Oscar-winner Kevin Costner has a longstanding reputation for playing movie characters of the good-natured and/or noble variety, be they down to Earth farmers who create their own baseball field (or, if you would prefer, are responsible for raising Superman) or principled men operating on either side of the law. Perhaps that’s why it’s all the more refreshing when Costner goes bad, so to speak, playing a man with a twisted alter ego in 2007’s Mr. Brooks or a lifelong law-breaker unable to empathize with others in this year’s Criminal.
Criminal, for those who didn’t see the film in theaters, stars Costner as Jericho Stewart: a longtime convict whose behavior can be partly attributed to a brain injury that he sustained when he was a child. As it turns out, Jericho’s under-developed frontal lobe makes him the ideal candidate to undergo an experimental surgery; wherein, the memories of recently-deceased CIA agent Bill Pope (Ryan Reynolds) are transferred to Jericho’s mind, allowing him to recover key information that Bill had before he was killed on a mission that involves a hacker who claims to have gained access to the U.S. government’s Intercontinental Ballistic Missle (IBM) system.
Lionsgate will release Criminal on DVD and Blu-ray tomorrow (Tuesday, July 26th, at the time of writing this), so today we’re unveiling an exclusive special features clip from the movie’s home release, titled “Kevin Edits”. The clip features Criminal director Ariel Vroman (The Iceman) talking about how Costner played a role in the editing process on the film, followed by Costner offering his own thoughts on how movies are creatively under-mined when they’re edited in order to fit what is deemed to be a commercially-viable running time.

Records from a data collection

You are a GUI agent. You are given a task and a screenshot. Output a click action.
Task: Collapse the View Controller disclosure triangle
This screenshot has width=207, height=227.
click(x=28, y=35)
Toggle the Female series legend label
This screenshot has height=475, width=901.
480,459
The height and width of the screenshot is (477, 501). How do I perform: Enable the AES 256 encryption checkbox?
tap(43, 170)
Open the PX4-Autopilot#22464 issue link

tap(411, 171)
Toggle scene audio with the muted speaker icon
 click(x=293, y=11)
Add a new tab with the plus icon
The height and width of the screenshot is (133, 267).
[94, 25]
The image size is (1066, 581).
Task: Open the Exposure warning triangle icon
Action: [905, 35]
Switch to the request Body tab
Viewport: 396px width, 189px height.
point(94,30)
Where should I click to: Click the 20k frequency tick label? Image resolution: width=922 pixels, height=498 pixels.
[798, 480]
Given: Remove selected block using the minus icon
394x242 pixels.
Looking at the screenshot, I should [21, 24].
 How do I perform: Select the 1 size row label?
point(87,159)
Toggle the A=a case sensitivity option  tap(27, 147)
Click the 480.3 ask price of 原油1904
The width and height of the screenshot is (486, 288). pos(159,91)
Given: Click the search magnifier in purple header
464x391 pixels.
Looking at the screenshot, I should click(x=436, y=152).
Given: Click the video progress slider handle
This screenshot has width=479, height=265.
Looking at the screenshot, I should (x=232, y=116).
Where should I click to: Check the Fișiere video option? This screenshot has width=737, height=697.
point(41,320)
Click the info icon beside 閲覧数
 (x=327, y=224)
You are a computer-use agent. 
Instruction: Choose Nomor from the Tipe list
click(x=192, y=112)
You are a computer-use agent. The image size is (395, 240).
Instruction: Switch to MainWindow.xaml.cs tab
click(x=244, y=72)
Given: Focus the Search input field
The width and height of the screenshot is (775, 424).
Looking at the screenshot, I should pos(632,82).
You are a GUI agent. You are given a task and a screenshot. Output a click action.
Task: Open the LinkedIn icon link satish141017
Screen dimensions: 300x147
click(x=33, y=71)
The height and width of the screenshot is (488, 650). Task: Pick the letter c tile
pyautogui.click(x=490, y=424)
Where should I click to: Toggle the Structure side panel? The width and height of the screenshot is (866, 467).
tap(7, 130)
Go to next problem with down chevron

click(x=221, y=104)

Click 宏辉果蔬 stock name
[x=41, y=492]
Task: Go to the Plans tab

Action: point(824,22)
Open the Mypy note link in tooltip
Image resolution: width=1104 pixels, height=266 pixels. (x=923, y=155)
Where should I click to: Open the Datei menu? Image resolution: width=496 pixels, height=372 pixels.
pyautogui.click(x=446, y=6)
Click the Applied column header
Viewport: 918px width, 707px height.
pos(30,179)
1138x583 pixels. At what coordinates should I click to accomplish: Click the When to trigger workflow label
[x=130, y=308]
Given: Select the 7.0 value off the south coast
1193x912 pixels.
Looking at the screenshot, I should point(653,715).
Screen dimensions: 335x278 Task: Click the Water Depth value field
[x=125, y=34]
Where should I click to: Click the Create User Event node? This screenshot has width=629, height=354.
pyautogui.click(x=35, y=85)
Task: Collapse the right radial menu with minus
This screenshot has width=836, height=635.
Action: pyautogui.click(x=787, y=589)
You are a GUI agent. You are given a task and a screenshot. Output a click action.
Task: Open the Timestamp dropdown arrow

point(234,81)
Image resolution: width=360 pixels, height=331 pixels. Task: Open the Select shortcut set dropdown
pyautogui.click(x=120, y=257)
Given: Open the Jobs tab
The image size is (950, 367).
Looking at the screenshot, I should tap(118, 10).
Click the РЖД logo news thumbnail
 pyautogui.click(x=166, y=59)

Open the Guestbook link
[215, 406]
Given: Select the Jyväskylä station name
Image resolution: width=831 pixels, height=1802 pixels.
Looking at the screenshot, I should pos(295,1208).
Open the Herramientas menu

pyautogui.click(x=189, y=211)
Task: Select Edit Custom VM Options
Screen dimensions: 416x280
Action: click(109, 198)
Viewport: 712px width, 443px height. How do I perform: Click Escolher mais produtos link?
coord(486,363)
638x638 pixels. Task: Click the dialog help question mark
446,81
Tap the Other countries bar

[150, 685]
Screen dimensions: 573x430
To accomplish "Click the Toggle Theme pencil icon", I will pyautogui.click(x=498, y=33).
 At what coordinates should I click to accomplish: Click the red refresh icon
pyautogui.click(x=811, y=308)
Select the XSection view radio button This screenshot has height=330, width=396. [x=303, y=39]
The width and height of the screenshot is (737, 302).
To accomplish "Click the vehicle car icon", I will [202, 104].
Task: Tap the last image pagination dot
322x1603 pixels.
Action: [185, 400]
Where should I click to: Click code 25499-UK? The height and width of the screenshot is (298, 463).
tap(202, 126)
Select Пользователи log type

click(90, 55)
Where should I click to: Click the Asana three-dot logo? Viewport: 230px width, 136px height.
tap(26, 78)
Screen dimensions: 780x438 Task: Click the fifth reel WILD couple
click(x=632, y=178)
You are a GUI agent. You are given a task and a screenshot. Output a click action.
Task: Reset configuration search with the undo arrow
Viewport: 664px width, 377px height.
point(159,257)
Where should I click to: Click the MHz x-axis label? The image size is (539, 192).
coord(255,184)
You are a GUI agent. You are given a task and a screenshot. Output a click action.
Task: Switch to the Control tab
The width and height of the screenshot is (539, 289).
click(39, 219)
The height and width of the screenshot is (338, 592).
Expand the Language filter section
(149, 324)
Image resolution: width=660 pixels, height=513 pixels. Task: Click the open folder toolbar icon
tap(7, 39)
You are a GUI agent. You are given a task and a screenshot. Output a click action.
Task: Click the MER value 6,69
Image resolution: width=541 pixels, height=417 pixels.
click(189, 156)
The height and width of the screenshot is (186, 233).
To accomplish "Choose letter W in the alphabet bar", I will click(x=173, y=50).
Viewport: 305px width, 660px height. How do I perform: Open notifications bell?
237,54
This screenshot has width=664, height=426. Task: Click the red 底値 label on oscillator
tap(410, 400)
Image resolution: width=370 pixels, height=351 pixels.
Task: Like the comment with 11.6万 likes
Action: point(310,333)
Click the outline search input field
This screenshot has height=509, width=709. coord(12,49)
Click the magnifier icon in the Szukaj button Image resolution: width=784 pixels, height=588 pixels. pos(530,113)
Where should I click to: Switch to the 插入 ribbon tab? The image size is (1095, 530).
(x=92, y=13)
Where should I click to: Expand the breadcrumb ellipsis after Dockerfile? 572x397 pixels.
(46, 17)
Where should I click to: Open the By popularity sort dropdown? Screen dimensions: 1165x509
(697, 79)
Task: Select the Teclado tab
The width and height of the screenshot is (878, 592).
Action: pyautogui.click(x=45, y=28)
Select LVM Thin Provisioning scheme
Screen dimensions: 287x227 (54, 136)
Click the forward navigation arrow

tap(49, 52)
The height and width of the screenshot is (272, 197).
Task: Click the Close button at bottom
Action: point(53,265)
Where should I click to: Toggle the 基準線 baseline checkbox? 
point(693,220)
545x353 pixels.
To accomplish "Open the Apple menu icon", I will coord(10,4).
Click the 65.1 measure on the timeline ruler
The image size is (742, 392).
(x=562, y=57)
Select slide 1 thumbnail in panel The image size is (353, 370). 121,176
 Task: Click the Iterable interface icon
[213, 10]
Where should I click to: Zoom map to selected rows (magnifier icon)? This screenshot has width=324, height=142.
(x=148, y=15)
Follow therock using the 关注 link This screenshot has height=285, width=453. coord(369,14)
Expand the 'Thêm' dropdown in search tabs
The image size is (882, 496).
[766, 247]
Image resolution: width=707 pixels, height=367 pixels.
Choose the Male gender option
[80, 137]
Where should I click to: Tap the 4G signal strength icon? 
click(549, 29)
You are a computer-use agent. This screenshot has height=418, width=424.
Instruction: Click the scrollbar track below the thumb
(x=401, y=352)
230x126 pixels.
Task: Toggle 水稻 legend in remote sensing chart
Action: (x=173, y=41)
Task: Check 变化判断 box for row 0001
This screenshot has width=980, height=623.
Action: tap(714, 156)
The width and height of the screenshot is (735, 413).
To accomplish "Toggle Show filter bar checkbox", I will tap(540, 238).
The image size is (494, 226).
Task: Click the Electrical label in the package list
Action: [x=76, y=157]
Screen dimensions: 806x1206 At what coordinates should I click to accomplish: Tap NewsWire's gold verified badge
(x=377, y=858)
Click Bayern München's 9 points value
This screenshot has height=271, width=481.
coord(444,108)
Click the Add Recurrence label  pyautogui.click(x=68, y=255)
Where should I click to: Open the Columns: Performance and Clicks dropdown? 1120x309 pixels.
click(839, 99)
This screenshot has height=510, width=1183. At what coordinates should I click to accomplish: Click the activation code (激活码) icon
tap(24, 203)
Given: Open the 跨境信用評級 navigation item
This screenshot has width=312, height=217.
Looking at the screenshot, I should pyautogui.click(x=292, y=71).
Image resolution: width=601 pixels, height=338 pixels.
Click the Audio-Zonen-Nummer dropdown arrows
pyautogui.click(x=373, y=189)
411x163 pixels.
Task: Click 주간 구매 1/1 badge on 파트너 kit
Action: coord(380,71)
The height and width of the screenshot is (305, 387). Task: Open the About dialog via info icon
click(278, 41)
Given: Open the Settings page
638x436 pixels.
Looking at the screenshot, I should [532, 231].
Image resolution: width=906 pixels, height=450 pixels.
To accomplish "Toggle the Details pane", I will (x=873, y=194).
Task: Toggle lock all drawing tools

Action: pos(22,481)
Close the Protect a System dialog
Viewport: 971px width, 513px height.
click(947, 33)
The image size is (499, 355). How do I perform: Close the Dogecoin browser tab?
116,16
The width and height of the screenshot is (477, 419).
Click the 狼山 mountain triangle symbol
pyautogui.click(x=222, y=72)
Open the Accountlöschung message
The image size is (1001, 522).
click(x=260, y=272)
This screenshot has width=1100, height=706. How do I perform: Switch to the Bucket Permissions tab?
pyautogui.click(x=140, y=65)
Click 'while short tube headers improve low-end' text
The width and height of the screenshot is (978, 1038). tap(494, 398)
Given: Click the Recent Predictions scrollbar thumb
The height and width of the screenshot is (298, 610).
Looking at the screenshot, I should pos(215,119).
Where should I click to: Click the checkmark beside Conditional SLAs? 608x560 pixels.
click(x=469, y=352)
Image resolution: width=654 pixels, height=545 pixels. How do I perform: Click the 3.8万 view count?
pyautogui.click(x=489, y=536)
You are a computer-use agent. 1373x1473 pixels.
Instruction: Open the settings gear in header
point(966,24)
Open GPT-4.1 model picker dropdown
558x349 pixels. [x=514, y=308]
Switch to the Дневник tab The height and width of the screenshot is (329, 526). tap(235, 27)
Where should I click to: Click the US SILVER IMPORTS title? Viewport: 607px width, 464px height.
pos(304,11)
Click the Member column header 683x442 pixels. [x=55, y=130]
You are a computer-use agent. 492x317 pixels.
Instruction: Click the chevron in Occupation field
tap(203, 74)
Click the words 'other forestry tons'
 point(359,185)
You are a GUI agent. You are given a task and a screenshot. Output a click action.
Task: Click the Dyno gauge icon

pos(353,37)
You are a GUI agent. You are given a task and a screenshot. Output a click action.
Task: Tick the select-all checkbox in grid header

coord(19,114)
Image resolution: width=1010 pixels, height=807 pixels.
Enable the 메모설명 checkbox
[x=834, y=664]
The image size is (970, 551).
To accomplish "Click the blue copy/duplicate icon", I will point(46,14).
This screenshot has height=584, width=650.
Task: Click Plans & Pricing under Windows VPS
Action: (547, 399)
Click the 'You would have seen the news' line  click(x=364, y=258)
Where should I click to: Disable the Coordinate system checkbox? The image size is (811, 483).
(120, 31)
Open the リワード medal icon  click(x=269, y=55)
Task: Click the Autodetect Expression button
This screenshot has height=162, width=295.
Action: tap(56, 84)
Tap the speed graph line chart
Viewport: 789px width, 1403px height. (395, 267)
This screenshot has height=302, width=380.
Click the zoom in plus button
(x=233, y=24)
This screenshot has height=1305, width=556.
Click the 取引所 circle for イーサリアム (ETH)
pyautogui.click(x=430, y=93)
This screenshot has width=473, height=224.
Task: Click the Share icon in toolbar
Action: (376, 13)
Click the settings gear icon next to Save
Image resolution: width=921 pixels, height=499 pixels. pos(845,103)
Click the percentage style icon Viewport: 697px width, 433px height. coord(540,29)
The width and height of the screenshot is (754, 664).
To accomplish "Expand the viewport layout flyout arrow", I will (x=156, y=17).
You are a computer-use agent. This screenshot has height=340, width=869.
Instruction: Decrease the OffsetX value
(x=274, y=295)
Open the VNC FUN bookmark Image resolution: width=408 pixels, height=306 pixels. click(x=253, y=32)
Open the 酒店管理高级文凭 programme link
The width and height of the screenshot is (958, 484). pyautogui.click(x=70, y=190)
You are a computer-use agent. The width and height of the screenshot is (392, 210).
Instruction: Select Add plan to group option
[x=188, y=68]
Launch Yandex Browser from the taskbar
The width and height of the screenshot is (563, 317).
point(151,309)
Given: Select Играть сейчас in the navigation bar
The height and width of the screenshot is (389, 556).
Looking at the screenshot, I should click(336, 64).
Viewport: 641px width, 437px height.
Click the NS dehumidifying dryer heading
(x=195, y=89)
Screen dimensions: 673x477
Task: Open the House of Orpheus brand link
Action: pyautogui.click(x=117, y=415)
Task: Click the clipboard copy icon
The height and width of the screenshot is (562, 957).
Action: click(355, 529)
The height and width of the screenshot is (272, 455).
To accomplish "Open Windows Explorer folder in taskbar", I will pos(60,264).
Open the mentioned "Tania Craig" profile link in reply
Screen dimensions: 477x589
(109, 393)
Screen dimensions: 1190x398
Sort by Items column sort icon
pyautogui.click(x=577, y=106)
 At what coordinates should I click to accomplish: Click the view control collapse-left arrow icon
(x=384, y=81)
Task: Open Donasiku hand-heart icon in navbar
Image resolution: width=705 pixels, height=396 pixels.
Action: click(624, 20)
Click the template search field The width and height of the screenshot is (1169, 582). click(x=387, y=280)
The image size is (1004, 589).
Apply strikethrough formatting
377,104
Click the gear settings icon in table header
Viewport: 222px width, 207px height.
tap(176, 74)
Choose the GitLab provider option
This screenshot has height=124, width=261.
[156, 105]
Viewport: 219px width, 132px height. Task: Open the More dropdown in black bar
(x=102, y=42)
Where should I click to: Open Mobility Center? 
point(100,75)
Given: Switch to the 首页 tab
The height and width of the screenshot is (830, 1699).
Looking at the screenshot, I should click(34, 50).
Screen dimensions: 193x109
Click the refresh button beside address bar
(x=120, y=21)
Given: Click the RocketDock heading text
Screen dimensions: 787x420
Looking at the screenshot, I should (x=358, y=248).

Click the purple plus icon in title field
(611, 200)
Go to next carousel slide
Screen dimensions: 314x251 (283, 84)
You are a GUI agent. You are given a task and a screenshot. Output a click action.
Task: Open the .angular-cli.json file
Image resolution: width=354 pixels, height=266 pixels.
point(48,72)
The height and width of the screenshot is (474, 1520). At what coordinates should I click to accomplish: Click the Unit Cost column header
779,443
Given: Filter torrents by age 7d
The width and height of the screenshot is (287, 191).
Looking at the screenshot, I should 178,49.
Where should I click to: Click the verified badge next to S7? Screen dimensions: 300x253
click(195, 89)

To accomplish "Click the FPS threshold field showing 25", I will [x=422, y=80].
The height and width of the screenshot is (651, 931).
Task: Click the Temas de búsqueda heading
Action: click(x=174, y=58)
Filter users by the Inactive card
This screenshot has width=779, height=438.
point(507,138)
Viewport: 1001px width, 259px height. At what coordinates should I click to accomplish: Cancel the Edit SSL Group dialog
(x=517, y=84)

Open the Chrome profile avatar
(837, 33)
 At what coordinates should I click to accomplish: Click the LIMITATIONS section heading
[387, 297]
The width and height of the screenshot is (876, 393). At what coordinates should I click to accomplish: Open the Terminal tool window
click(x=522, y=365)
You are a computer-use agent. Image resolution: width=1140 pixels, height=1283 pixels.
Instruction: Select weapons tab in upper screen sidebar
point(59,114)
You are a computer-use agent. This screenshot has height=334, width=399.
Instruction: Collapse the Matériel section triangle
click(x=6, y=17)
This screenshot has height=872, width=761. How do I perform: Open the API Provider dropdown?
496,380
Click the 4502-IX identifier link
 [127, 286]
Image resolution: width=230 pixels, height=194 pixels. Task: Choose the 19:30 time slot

• Directions: Please continue the article about Kevin Costner and the home release of Criminal, starting after its last sentence.

• Response area:
Costner, in addition to being an Oscar-nominated actor, is an Oscar-winning filmmaker with the Best Picture-winning Dances with Wolves and the well-received 2003 western Open Range under his belt (he also directed 1997’s critical dud The Postman, but nobody’s perfect). It’s only natural, then, that Vroman would turn to an experience cinematic storyteller such as Costner for advice on constructing not only the overarching narrative structure of Criminal, but the film’s sense of pacing and priorities when it comes to devoting time to plot and character-driven sequences.
In addition to Costner and Reynolds, the cast of Criminal includes such noteworthy names as Gary Oldman (Dawn of the Planet of the Apes), Gal Gadot (Batman V Superman: Dawn of Justice), Tommy Lee Jones (Lincoln), Alice Eve (Star Trek Into Darkness), Antje Traue (Man of Steel), Scott Adkins (The Expendables 3), and Michael Pitt (Boardwalk Empire). The film was written by David Weisberg and his late writing partner, Douglas S. Cook, whose screenwriting resume also includes such 1990s thrillers as The Rock and Double Jeopardy.
Criminal arrives on DVD and Blu-ray on July 26th, 2016.